To perform outdoor visual navigation and search, a robot may leverage satellite imagery to generate visual priors.
This can help inform high-level search strategies, even when such images lack sufficient resolution for target recognition.
However, many existing informative path planning or search-based approaches either assume no prior information, or use priors without accounting for their origins.
Recent work instead utilizes large Vision Language Models (VLMs) for generalizable priors, but their outputs can be inaccurate due to hallucination, leading to inefficient search.
To address these challenges, we introduce Search-TTA, a multimodal test-time adaptation framework with a flexible plug-and-play interface compatible with various input modalities (e.g., image, text, sound) and planning methods (e.g., RL-based).
First, we pretrain a satellite image encoder to align with CLIP’s visual encoder to output probability distributions of target presence used for visual search.
Second, our TTA framework dynamically refines CLIP’s predictions using uncertainty-weighted gradient updates online during search.
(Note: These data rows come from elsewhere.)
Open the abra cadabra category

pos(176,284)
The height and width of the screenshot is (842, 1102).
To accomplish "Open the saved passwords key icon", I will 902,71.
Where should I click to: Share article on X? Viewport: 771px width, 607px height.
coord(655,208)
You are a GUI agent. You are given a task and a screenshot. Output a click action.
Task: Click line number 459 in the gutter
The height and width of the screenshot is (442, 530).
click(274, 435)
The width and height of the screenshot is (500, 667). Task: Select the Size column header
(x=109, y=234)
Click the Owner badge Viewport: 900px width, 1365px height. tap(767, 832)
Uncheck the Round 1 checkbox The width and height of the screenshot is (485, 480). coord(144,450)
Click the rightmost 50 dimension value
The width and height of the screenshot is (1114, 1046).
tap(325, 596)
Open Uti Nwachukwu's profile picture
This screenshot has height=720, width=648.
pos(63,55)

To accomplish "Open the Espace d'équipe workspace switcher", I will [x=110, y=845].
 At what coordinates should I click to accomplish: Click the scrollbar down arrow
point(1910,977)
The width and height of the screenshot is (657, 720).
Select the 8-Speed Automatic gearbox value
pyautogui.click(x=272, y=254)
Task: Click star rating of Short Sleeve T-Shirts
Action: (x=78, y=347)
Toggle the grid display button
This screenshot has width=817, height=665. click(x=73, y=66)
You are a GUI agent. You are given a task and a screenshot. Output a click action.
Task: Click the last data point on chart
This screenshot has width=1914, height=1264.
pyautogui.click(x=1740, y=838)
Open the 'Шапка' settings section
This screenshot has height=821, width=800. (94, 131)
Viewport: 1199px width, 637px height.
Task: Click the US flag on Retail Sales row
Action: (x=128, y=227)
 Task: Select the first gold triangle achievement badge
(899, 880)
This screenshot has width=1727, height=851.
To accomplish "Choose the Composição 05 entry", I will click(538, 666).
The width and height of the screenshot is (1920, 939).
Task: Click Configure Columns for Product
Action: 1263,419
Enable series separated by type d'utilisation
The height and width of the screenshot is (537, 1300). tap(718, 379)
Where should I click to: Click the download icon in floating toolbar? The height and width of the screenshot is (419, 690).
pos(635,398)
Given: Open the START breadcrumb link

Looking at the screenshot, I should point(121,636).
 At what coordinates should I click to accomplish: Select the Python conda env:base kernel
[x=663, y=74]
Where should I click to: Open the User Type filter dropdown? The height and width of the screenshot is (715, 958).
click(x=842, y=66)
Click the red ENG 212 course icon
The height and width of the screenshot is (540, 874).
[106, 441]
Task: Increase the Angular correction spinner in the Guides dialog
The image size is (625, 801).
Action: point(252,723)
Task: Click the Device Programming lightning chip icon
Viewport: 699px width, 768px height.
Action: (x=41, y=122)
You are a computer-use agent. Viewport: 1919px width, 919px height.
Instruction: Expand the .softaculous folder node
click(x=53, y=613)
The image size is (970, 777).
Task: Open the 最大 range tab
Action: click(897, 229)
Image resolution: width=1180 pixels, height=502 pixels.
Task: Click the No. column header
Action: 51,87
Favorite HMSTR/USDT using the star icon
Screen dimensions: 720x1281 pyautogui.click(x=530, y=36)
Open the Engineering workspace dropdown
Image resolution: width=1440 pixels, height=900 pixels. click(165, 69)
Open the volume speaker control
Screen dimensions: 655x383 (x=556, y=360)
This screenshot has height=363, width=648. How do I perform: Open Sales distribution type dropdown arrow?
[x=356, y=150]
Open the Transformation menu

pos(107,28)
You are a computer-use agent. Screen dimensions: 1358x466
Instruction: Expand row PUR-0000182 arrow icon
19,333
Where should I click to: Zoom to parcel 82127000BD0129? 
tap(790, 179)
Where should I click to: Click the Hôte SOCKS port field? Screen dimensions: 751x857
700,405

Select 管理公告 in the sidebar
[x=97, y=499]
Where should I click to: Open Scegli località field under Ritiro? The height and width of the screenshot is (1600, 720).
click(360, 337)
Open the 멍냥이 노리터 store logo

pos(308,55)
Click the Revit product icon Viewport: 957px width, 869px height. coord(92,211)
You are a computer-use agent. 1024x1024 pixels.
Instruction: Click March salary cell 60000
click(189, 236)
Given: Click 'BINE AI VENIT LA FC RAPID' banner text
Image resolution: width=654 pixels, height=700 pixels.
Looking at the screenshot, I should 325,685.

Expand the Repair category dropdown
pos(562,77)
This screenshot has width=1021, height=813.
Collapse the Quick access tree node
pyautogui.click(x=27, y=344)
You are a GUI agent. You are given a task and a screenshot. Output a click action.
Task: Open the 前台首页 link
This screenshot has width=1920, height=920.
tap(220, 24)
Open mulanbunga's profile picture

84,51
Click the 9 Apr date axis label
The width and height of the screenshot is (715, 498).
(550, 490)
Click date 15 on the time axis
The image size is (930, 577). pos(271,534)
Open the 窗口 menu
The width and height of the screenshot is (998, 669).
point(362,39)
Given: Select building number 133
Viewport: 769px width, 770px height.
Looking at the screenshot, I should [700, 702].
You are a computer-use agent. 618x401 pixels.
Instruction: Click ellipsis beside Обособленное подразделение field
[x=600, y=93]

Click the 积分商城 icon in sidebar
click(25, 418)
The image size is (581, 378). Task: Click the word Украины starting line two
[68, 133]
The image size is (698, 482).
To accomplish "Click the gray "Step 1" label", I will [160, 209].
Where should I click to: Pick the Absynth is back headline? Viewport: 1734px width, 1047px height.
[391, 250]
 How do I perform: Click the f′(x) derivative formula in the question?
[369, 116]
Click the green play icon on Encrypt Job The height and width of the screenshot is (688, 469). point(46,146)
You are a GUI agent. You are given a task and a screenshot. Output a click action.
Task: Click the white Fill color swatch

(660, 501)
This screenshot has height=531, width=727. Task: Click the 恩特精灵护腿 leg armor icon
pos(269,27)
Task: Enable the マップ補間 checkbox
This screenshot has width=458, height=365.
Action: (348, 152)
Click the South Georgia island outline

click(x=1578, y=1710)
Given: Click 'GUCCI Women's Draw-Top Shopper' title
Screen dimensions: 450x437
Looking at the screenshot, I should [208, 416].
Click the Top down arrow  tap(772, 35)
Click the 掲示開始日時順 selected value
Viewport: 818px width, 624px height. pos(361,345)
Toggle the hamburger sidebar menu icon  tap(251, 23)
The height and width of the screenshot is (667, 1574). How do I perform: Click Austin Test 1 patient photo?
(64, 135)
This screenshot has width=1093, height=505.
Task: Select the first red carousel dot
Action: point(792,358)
To train and evaluate Search-TTA, we curate AVS-Bench, a visual search dataset based on internet-scale ecological data containing 380k images and taxonomy data.
We find that Search-TTA improves planner performance by up to 30.0%, particularly in cases with poor initial CLIP predictions due to domain mismatch and limited training data.
It also performs comparably with significantly larger VLMs, and achieves zero-shot generalization via emergent alignment to unseen modalities.